= James J. Galdieri =

American politician

James J. Galdieri (May 3, 1896 - April 27, 1944) was an American Democratic Party politician from Jersey City who was elected to a single term representing portions of Hudson County in the New Jersey General Assembly.

==Biography==
Galdieri was born on Staten Island on May 3, 1896 and moved to Jersey City, where he graduated from William L. Dickinson High School and Saint Peter's College. He received his law degree from the New Jersey Law School (now Rutgers School of Law—Newark). He was one of 199 attorneys admitted to practice in the New Jersey bar in 1931, of 430 who had taken the bar exam that October. Galdieri was elected to the New Jersey General Assembly that year, serving a single term from 1932 to 1933.

After leaving the General Assembly, Galdieri served as secretary to Jersey City Commissioner William J. McGovern, and then filled the same position for Frank H. Eggers (a future Mayor of Jersey City), who had filled McGovern's commission seat. At the time of his death, he was secretary to City Commissioner Arthur Potterton.

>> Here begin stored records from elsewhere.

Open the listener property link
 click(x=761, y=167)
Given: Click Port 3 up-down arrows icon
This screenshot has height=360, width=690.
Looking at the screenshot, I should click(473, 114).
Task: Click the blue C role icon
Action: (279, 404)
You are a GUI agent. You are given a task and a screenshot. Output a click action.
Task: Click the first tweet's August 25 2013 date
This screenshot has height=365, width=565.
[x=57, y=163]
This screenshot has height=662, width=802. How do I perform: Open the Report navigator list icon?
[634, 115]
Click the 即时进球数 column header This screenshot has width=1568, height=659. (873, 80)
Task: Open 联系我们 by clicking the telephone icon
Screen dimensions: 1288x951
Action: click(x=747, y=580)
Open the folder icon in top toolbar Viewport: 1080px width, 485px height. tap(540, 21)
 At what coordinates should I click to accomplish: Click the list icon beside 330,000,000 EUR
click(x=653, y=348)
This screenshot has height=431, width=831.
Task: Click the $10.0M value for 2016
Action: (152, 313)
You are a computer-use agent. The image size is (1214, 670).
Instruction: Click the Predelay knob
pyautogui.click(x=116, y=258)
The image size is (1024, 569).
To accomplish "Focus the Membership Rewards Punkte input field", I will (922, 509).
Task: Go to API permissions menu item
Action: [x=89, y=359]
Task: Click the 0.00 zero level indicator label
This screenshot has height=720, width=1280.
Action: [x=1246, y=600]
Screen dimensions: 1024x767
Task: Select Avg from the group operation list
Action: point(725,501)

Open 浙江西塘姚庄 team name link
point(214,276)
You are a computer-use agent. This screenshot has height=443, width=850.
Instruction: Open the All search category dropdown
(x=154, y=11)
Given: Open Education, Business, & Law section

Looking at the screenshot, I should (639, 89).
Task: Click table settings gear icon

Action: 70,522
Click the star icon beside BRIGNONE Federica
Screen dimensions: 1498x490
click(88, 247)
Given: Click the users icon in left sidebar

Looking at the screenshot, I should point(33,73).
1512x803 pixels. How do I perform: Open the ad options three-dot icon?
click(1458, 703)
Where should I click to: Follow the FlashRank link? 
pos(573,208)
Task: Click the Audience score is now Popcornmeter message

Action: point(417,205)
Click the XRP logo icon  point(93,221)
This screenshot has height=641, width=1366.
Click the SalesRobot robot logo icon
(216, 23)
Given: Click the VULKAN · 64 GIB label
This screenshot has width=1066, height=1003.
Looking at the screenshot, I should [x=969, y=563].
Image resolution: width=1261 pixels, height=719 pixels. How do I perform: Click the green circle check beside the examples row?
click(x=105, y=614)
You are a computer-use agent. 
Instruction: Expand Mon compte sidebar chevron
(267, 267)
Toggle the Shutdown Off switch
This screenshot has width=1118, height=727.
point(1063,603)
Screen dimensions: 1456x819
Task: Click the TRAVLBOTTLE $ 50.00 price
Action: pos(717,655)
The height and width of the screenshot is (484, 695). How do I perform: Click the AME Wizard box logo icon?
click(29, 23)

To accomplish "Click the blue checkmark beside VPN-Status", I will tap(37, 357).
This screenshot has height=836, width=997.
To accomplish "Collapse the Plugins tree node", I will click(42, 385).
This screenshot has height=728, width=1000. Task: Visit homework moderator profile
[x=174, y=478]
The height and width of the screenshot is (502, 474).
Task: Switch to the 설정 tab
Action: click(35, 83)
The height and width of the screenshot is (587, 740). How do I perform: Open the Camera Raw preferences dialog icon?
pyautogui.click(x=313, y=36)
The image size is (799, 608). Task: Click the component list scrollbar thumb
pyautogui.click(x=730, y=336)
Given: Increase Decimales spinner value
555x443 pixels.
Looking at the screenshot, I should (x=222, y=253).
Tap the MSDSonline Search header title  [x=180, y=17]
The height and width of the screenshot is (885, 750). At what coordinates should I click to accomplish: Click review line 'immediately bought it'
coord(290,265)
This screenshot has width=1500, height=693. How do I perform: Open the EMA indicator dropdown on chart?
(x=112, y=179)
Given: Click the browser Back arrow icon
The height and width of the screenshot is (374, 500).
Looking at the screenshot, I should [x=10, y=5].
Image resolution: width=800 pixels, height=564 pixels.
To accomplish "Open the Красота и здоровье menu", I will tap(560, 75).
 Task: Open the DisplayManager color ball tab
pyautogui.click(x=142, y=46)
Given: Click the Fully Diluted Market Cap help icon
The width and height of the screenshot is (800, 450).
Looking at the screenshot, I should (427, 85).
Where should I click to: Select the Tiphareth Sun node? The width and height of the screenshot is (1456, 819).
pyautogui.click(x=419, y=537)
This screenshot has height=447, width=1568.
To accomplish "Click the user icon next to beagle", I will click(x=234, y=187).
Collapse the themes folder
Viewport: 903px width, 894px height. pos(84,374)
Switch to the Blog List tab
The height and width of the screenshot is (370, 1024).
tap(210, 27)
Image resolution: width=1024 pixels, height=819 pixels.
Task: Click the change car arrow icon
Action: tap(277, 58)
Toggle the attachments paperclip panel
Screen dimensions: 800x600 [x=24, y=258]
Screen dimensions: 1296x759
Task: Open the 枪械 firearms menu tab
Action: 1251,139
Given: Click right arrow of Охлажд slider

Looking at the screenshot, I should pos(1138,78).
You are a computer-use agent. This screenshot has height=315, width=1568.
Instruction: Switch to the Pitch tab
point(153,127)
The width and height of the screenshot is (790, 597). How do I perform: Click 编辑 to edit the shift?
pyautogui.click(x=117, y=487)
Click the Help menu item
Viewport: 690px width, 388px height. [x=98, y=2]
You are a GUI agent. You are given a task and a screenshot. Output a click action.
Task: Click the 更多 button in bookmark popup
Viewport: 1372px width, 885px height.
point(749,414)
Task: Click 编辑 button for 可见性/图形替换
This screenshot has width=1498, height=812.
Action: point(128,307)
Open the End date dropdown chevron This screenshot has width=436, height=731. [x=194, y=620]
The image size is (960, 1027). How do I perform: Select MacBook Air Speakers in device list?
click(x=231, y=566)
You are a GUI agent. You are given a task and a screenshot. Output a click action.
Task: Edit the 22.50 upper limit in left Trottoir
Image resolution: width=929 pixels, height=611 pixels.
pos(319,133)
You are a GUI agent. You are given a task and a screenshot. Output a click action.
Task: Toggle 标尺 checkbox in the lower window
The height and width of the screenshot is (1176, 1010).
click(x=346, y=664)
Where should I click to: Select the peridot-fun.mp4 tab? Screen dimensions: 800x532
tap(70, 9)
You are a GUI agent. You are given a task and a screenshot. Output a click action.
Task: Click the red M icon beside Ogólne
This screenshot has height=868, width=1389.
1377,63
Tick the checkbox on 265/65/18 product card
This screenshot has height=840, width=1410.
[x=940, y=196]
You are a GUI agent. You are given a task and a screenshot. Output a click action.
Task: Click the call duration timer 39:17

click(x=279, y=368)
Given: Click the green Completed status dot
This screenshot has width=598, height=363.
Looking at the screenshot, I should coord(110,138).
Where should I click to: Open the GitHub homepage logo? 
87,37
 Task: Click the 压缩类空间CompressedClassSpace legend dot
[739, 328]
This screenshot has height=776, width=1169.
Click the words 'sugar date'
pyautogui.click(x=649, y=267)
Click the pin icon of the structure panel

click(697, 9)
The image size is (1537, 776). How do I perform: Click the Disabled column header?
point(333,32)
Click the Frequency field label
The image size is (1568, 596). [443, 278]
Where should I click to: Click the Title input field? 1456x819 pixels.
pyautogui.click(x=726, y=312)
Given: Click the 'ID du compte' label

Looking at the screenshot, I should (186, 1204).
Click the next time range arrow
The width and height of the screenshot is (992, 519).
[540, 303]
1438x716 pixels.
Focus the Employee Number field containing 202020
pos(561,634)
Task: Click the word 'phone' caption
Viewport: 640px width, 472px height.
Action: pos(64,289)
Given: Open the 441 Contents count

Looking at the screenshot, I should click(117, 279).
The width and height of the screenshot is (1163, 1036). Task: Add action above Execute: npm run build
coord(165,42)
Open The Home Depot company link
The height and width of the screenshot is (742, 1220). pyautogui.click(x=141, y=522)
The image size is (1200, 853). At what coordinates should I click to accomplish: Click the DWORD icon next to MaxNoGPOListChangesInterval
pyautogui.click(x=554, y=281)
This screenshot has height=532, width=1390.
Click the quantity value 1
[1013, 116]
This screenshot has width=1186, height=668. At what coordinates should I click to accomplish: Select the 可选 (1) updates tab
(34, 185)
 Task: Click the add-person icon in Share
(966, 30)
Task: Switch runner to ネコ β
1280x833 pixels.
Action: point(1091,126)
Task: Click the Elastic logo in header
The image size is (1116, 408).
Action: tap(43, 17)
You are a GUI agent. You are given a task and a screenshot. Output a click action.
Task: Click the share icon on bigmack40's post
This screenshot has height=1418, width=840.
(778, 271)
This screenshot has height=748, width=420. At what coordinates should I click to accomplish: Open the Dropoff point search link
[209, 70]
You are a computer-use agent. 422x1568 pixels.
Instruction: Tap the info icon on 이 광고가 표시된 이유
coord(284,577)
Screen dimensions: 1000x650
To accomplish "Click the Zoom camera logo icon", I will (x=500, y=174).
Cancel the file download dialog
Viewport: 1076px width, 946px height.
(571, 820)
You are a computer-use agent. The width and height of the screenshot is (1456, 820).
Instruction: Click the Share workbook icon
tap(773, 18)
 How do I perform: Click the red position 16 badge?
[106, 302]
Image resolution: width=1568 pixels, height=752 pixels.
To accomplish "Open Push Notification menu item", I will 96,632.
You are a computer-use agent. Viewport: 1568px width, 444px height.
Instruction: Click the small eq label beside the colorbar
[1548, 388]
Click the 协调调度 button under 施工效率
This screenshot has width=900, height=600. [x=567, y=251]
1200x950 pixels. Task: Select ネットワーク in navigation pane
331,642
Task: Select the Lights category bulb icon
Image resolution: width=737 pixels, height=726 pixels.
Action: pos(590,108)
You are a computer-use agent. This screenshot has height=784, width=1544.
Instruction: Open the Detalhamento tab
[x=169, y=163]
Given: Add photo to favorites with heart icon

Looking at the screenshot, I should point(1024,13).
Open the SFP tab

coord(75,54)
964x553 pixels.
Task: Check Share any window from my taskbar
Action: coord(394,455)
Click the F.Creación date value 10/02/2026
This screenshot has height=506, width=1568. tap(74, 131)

Galdieri died at age 47 in his Jersey City home on April 28, 1944 after suffering a heart attack.

==Legacy==
He was survived by his wife, the former Virginia Baratta, a daughter and two sons. His son James A. Galdieri was also an attorney and Democratic Party politician who won a November 1980 special election to fill the unexpired portion of the New Jersey Senate seat vacated by David Friedland, who had been convicted of bribery charges related to a loan made by a Teamsters pension fund.